Talvez porque brasileiro tenha mesmo a memória curta. Para mim, não é à toa que
a cidade tem nome de mulher. E um duplo: Teresa Cristina — junção de dois nomes
da terceira e última imperatriz do Brasil. Sendo a única capital do nordeste
que não tem mar, mas que tem as mais altas temperaturas. Sendo por esse motivo
uma cidade seletiva, quem não gosta de sol não pisa os pés em Teresina.
Em
1987, meu pai passou no concurso do Banco do Brasil e fomos para o interior do
Maranhão, de lá para União e depois para Brasília. O tempo passou e ele dizia peremptoriamente:
— quero voltar para Teresina. Os cabelos começaram a cair, a tez ficou cada
vez menos bronzeada e no topo da cabeça formou-se um mapa, onde os cabelos não
mais cresciam. Eu passava os dedos e o couro não tinha mais poros, estava liso,
infértil. Aprendi que aquele era o mapa da saudade. Sempre ouvi dizer que os
cães definham de saudade, depois disso aprendi que as pessoas também.
Brasília,
cidade cara, para um simples bancário com duas filhas e esposa tudo era
inacessível. Íamos muito pouco ao cinema, quando íamos era um dia para não
esquecermos, assim como se acumulavam as dívidas se acumula a saudade.

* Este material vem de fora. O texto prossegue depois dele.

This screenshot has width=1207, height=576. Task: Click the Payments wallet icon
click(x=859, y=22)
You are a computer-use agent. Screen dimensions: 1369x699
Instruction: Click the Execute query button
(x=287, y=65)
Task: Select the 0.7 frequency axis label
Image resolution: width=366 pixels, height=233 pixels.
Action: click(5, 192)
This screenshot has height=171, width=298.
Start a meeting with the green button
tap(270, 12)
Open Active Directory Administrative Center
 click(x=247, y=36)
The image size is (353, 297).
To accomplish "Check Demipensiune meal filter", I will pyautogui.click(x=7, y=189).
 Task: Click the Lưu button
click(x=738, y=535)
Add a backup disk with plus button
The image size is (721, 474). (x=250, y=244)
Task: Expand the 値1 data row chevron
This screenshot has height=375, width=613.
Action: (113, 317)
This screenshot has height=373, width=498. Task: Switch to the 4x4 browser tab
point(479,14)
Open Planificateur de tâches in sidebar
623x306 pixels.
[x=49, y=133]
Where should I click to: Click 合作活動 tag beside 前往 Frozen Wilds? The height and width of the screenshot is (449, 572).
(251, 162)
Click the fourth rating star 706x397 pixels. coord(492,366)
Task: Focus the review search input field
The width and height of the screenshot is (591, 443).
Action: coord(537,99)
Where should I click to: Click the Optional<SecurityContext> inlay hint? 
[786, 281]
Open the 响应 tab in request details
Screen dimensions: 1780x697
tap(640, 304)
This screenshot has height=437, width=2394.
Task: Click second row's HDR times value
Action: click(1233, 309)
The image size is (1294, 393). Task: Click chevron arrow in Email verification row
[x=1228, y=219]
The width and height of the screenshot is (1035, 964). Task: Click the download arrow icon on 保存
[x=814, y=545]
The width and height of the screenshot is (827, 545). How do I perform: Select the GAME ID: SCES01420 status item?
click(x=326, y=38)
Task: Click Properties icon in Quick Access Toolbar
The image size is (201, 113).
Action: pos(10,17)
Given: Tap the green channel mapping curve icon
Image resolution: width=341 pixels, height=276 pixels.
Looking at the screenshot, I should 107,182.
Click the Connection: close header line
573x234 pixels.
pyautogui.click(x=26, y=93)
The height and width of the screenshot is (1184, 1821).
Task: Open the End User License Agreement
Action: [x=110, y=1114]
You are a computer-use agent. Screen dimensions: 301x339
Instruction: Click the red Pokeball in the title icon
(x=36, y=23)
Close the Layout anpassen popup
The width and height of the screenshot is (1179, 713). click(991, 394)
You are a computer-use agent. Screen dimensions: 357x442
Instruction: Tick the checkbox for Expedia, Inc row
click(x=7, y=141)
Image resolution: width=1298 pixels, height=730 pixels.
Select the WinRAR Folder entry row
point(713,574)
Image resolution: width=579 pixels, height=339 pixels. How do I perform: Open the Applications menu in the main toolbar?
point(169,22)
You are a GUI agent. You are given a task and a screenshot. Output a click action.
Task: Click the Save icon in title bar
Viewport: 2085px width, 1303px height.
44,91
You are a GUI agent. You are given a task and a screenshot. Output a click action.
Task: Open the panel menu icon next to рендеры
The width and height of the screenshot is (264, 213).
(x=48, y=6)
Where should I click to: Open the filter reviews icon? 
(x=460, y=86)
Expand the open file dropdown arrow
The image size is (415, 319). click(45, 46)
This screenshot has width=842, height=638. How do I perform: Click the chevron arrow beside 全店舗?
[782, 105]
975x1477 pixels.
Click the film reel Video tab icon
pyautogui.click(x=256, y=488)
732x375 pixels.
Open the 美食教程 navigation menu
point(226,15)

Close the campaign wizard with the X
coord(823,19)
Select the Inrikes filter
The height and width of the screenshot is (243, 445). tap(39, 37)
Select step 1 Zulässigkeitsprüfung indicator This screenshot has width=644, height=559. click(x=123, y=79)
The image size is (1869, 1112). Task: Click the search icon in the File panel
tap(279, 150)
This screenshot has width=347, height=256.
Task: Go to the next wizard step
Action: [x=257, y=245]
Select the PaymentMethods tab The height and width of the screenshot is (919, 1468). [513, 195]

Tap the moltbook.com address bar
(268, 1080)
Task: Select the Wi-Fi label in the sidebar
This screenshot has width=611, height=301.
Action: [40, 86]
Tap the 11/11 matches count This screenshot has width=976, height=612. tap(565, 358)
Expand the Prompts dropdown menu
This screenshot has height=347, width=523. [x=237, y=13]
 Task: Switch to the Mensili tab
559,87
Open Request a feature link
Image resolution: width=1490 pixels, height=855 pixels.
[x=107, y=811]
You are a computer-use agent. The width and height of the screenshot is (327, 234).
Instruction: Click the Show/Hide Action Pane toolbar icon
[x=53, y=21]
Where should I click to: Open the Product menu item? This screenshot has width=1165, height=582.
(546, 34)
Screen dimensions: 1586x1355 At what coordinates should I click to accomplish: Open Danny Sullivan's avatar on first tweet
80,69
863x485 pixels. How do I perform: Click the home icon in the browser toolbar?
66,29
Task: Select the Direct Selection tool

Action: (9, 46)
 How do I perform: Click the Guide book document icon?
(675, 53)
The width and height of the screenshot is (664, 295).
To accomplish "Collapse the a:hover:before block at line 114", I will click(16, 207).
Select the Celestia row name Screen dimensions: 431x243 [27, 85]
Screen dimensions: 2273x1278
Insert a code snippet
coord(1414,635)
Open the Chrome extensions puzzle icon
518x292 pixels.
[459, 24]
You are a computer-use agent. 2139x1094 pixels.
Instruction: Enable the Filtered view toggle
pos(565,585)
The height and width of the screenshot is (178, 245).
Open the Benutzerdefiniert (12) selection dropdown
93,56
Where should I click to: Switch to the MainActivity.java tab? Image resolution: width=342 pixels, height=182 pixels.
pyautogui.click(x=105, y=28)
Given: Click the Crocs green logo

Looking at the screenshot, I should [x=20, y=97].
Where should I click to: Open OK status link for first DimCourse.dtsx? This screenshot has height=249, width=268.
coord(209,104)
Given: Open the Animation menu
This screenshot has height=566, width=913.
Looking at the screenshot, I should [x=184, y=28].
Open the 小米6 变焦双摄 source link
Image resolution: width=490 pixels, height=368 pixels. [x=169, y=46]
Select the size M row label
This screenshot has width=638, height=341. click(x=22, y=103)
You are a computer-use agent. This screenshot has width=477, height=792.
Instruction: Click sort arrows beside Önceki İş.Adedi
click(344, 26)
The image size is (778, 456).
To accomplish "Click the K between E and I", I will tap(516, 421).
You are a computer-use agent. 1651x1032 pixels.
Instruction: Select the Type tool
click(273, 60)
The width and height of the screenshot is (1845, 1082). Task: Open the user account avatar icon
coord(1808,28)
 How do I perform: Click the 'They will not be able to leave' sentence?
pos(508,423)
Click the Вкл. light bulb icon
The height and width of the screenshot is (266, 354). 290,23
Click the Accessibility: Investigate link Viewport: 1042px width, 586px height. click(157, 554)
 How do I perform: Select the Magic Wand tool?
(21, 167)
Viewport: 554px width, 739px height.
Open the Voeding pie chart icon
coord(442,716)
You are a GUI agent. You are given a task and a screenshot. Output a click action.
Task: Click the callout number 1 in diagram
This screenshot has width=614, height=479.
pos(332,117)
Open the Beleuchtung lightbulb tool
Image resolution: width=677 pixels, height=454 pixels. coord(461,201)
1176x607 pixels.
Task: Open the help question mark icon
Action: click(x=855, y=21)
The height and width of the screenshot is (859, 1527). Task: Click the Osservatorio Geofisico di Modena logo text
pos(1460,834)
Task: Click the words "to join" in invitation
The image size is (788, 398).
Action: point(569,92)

Telefonemas sempre após as dez horas da noite, interurbano era mais barato, e a
voz das minhas avós do outro lado. “Por aqui tá tudo bem, minha filha e
vocês?” — sempre que ouvia a voz delas sabia que algo estava mesmo fora de
órbita. Que nós gravitávamos num habitat que não era mesmo nosso. Aí batia a
saudade dos primos, a casa da vovó sempre barulhenta porque estávamos lá e a
comida? Sim, a comida. O creme de galinha, a vitamina de mamão, laranja e
banana e o pudim de leite. Tudo isso estava subscrito no item saudade do meu dicionário.
No
final do ano eles sempre faziam um esforço e mandavam eu e minha irmã de ônibus
para passarmos o natal e ano novo com a família. Dois dias e uma noite de
viagem. Tanta gente feliz ia sacolejando naquele ônibus, a ansiedade estava no
ar, aquela certeza da aproximação quanto mais os pneus comiam asfalto. Tínhamos
saudade do nordeste, porque tem uma coisa que só o nordeste dá — aconchego.
Vínhamos
sempre contando os minutos. Enquanto em Brasília, tão urbanizada e modernizada,
a fala era pronunciada até o último fonema. Nós, do Piauí, engolíamos os
gerúndios, porque, segundo os amigos brasilienses, falávamos cantando. O que
para nós não era nenhuma marca, passou a ser quando nos refugiamos naquele
outro território. Desde então achei bonito dizer que sou de uma terra que as
pessoas falam cantando. Não me abstenho mais do meu sotaque, pensei.
Minha
mãe dizia: calma! Espera mais um pouco antes de voltarmos. E meu pai dizia
repetidamente: quero ir-me embora para Teresina. Não tinha jeito, a vida estava
difícil. Não criamos resistência à saudade como as bactérias criam pelos
antibióticos. A saudade está mais pra traça, que vai roendo e deixando buracos
na alma. E se você olhar por dentro desses buracos enxergará o lugar que
amamos, como um oásis ou a terra prometida contida ali.
Eu
também amava Teresina. Sonhava em voltar, estudar na mesma escola que meus
primos e todas as coisas que se perderam com a quilometragem que tivemos que
percorrer. Brasília foi boa conosco, nos deu bons amigos, boas histórias e nos
ensinou o valor que a nossa terra tinha pra nós. Porque mesmo que áspera, seca,
ela sempre nos reservou um tonel de amor.